> [Problem to solve]: Reproduce the material below word for word, from the line that contains "Choose the Tidak" through the line that contains "Action: (x=231, y=184)", including both of those lines.

%%

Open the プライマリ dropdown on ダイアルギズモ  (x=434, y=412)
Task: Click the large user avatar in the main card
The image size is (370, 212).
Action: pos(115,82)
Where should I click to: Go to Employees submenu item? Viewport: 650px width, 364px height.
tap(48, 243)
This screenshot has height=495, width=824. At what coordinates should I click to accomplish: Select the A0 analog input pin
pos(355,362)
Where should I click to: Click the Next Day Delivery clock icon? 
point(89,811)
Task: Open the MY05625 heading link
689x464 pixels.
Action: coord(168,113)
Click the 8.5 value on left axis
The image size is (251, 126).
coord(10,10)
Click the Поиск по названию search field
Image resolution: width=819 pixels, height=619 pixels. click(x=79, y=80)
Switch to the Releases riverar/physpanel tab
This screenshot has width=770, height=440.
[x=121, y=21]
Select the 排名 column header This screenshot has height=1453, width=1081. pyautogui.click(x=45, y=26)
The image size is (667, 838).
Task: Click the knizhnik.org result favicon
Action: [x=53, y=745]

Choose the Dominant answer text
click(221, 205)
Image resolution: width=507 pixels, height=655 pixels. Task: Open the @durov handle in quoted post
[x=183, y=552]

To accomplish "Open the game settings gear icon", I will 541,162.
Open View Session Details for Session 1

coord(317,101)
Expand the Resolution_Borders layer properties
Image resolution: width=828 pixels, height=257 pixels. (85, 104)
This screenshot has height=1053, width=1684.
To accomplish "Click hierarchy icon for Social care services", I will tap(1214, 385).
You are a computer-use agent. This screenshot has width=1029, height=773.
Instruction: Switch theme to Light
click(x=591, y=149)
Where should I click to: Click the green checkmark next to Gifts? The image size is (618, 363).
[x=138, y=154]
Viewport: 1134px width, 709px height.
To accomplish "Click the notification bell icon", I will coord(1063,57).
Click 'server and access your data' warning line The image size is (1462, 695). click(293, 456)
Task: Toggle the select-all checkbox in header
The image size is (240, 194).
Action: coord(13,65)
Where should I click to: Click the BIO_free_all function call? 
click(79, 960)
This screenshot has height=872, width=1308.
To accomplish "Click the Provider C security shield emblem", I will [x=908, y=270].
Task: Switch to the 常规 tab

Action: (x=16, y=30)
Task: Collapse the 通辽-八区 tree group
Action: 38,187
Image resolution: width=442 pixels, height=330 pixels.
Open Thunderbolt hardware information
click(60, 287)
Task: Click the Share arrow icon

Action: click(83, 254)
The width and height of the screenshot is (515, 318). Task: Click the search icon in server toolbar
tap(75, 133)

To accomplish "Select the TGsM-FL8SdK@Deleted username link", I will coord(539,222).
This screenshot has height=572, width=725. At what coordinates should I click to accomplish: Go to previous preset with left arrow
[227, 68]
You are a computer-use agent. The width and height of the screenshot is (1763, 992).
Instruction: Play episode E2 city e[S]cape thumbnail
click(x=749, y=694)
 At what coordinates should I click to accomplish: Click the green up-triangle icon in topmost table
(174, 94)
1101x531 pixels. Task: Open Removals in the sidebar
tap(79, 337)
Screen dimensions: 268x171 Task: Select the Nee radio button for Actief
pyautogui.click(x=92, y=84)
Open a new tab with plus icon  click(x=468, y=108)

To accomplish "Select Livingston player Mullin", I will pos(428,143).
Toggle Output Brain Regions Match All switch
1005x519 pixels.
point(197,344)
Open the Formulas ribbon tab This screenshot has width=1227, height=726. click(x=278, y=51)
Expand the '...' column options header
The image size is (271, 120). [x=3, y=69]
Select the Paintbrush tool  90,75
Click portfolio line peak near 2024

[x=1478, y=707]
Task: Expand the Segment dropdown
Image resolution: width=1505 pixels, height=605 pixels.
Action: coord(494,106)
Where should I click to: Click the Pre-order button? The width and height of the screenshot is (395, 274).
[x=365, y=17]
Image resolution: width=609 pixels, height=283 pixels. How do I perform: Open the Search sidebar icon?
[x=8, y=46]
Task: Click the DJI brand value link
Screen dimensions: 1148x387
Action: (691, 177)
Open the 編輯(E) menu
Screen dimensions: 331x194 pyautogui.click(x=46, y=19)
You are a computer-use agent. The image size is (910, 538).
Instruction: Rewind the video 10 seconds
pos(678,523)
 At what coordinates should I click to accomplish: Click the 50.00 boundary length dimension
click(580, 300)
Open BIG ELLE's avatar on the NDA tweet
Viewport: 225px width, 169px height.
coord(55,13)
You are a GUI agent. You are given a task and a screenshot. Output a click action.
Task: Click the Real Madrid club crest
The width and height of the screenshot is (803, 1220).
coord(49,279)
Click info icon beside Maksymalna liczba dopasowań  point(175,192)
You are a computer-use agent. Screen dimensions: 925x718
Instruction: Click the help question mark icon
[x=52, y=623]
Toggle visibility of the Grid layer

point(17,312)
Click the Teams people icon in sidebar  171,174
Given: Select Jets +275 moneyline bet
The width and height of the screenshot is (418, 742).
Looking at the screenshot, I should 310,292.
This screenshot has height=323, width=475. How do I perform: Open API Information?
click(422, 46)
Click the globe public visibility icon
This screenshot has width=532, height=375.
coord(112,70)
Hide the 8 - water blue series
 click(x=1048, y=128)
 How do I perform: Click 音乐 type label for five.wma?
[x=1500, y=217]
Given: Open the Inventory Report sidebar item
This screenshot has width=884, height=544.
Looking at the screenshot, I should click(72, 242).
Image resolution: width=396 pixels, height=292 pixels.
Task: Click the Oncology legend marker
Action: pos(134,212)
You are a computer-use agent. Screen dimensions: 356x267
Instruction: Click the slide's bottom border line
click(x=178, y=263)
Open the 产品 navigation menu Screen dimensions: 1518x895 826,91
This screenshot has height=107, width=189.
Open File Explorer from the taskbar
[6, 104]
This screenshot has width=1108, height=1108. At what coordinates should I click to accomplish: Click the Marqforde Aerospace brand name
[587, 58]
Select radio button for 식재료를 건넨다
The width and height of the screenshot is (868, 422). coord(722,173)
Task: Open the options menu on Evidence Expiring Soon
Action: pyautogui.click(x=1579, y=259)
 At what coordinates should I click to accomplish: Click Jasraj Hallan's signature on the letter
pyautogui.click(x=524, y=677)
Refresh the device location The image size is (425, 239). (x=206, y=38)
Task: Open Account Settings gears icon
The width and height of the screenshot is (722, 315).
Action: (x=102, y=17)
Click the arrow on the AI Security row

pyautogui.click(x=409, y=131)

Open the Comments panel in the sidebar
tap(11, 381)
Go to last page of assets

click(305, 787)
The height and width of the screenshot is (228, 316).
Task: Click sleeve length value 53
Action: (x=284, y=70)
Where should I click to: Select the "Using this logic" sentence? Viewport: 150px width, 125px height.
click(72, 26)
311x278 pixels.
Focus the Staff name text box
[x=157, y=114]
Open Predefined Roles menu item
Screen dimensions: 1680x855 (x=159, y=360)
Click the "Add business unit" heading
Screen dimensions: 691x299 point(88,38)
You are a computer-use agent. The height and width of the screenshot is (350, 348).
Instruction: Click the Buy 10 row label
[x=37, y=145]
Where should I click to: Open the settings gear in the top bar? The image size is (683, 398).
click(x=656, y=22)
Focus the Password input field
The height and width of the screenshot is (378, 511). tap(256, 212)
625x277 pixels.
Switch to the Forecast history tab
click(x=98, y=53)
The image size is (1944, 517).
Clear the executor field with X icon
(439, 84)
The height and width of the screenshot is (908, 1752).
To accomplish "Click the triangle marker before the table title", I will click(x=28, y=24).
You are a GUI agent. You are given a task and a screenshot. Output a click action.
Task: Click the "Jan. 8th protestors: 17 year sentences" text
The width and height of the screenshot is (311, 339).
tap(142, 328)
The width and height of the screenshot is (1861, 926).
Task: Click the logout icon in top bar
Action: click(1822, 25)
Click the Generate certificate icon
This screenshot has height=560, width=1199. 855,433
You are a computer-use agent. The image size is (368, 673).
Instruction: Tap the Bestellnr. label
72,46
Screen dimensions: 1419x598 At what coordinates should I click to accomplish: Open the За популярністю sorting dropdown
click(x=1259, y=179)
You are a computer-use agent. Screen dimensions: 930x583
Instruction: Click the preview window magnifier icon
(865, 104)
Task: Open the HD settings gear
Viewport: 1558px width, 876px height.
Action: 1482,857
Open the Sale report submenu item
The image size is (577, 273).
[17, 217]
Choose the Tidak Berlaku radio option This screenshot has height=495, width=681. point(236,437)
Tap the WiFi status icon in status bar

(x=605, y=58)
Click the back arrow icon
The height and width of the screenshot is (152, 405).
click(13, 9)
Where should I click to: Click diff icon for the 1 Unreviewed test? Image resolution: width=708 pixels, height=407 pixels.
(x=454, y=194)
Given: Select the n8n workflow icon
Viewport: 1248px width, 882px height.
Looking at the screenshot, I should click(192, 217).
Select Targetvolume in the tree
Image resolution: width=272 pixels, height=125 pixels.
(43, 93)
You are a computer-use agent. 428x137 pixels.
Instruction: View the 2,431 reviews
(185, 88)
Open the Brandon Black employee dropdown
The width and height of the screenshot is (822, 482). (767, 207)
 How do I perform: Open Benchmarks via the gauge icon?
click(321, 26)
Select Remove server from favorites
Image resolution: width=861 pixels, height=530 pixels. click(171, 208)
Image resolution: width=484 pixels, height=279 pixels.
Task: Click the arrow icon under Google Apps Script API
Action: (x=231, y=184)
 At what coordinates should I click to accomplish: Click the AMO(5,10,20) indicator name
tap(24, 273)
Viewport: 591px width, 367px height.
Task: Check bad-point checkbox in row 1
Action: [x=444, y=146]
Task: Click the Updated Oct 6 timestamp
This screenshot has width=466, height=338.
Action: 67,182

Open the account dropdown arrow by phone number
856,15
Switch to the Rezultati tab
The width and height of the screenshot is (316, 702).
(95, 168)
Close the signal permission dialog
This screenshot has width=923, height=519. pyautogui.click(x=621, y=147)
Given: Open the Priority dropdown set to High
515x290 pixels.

%%

> [The reply]:
Choose the Tidak Berlaku radio option This screenshot has height=495, width=681. point(236,437)
Tap the WiFi status icon in status bar

(x=605, y=58)
Click the back arrow icon
The height and width of the screenshot is (152, 405).
click(13, 9)
Where should I click to: Click diff icon for the 1 Unreviewed test? Image resolution: width=708 pixels, height=407 pixels.
(x=454, y=194)
Given: Select the n8n workflow icon
Viewport: 1248px width, 882px height.
Looking at the screenshot, I should click(192, 217).
Select Targetvolume in the tree
Image resolution: width=272 pixels, height=125 pixels.
(43, 93)
You are a computer-use agent. 428x137 pixels.
Instruction: View the 2,431 reviews
(185, 88)
Open the Brandon Black employee dropdown
The width and height of the screenshot is (822, 482). (767, 207)
 How do I perform: Open Benchmarks via the gauge icon?
click(321, 26)
Select Remove server from favorites
Image resolution: width=861 pixels, height=530 pixels. click(171, 208)
Image resolution: width=484 pixels, height=279 pixels.
Task: Click the arrow icon under Google Apps Script API
Action: (x=231, y=184)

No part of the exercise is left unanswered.